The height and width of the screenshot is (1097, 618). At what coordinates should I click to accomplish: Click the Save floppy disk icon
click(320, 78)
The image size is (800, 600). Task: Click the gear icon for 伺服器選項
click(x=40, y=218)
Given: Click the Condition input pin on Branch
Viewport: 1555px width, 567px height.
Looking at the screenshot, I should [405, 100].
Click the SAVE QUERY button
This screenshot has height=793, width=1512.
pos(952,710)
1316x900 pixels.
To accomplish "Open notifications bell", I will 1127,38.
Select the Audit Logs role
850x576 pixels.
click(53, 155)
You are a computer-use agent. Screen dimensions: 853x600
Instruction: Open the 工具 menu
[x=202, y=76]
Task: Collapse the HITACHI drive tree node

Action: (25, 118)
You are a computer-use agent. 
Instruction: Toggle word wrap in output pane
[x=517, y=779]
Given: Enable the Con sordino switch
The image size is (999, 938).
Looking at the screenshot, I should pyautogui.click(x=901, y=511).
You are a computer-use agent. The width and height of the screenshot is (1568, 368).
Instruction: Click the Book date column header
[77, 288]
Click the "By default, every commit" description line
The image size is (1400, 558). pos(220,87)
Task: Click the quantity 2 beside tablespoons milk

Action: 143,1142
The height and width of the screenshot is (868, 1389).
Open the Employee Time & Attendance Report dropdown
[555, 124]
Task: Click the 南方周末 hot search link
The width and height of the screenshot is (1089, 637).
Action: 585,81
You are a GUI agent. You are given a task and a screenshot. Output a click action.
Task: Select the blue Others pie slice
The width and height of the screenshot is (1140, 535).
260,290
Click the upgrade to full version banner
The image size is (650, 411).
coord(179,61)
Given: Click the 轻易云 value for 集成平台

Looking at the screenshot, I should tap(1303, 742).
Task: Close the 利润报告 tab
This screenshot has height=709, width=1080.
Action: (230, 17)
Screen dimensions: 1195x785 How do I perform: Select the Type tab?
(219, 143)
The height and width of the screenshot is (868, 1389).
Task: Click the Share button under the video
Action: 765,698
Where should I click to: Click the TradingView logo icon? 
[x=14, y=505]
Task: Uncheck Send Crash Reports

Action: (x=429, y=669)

##############################

TASK GOAL: Render the listing above as a Markdown table with the columns "No." and "Entry", one row per line, numbered in order and with blank lines left out.

WORKED SOLUTION:
| No. | Entry |
|---|---|
| 1 | The height and width of the screenshot is (1097, 618). At what coordinates should I click to accomplish: Click the Save floppy disk icon |
| 2 | click(320, 78) |
| 3 | The image size is (800, 600). Task: Click the gear icon for 伺服器選項 |
| 4 | click(x=40, y=218) |
| 5 | Given: Click the Condition input pin on Branch |
| 6 | Viewport: 1555px width, 567px height. |
| 7 | Looking at the screenshot, I should [405, 100]. |
| 8 | Click the SAVE QUERY button |
| 9 | This screenshot has height=793, width=1512. |
| 10 | pos(952,710) |
| 11 | 1316x900 pixels. |
| 12 | To accomplish "Open notifications bell", I will 1127,38. |
| 13 | Select the Audit Logs role |
| 14 | 850x576 pixels. |
| 15 | click(53, 155) |
| 16 | You are a computer-use agent. Screen dimensions: 853x600 |
| 17 | Instruction: Open the 工具 menu |
| 18 | [x=202, y=76] |
| 19 | Task: Collapse the HITACHI drive tree node |
| 20 | Action: (25, 118) |
| 21 | You are a computer-use agent.  |
| 22 | Instruction: Toggle word wrap in output pane |
| 23 | [x=517, y=779] |
| 24 | Given: Enable the Con sordino switch |
| 25 | The image size is (999, 938). |
| 26 | Looking at the screenshot, I should pyautogui.click(x=901, y=511). |
| 27 | You are a computer-use agent. The width and height of the screenshot is (1568, 368). |
| 28 | Instruction: Click the Book date column header |
| 29 | [77, 288] |
| 30 | Click the "By default, every commit" description line |
| 31 | The image size is (1400, 558). pos(220,87) |
| 32 | Task: Click the quantity 2 beside tablespoons milk |
| 33 | Action: 143,1142 |
| 34 | The height and width of the screenshot is (868, 1389). |
| 35 | Open the Employee Time & Attendance Report dropdown |
| 36 | [555, 124] |
| 37 | Task: Click the 南方周末 hot search link |
| 38 | The width and height of the screenshot is (1089, 637). |
| 39 | Action: 585,81 |
| 40 | You are a GUI agent. You are given a task and a screenshot. Output a click action. |
| 41 | Task: Select the blue Others pie slice |
| 42 | The width and height of the screenshot is (1140, 535). |
| 43 | 260,290 |
| 44 | Click the upgrade to full version banner |
| 45 | The image size is (650, 411). |
| 46 | coord(179,61) |
| 47 | Given: Click the 轻易云 value for 集成平台 |
| 48 | Looking at the screenshot, I should tap(1303, 742). |
| 49 | Task: Close the 利润报告 tab |
| 50 | This screenshot has height=709, width=1080. |
| 51 | Action: (230, 17) |
| 52 | Screen dimensions: 1195x785 How do I perform: Select the Type tab? |
| 53 | (219, 143) |
| 54 | The height and width of the screenshot is (868, 1389). |
| 55 | Task: Click the Share button under the video |
| 56 | Action: 765,698 |
| 57 | Where should I click to: Click the TradingView logo icon?  |
| 58 | [x=14, y=505] |
| 59 | Task: Uncheck Send Crash Reports |
| 60 | Action: (x=429, y=669) |